Report the count, and only the count, of lines in the records that include the word "agent".

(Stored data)
▬▬▬

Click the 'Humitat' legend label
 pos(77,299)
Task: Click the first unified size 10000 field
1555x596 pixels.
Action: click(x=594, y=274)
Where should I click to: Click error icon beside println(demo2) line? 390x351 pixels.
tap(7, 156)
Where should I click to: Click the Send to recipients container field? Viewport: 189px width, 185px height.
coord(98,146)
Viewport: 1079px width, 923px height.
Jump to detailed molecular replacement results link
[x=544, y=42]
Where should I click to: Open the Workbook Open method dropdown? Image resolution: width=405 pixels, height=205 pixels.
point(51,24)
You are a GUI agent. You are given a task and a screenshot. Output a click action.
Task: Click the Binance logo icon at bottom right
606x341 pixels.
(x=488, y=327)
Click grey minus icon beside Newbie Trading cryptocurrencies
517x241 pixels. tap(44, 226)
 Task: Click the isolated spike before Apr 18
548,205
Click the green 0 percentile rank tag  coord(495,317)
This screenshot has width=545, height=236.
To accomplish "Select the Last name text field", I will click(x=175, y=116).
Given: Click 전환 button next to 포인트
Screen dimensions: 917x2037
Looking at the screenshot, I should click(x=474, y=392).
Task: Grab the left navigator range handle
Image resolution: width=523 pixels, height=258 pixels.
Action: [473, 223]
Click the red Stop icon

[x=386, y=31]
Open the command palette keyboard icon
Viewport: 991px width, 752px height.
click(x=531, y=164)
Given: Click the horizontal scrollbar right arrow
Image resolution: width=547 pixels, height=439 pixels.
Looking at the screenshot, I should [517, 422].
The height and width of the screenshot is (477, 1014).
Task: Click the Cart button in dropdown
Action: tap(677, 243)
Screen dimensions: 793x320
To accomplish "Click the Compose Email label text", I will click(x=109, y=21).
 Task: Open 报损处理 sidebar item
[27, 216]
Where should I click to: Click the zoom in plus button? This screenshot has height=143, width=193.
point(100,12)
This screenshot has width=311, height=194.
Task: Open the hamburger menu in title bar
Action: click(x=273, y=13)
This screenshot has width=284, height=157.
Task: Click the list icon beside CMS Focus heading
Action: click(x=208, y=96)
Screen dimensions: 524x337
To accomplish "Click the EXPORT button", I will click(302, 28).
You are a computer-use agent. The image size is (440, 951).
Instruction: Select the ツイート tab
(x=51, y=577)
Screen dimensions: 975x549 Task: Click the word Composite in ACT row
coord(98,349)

▬▬▬

ANSWER FOR THE TASK »
2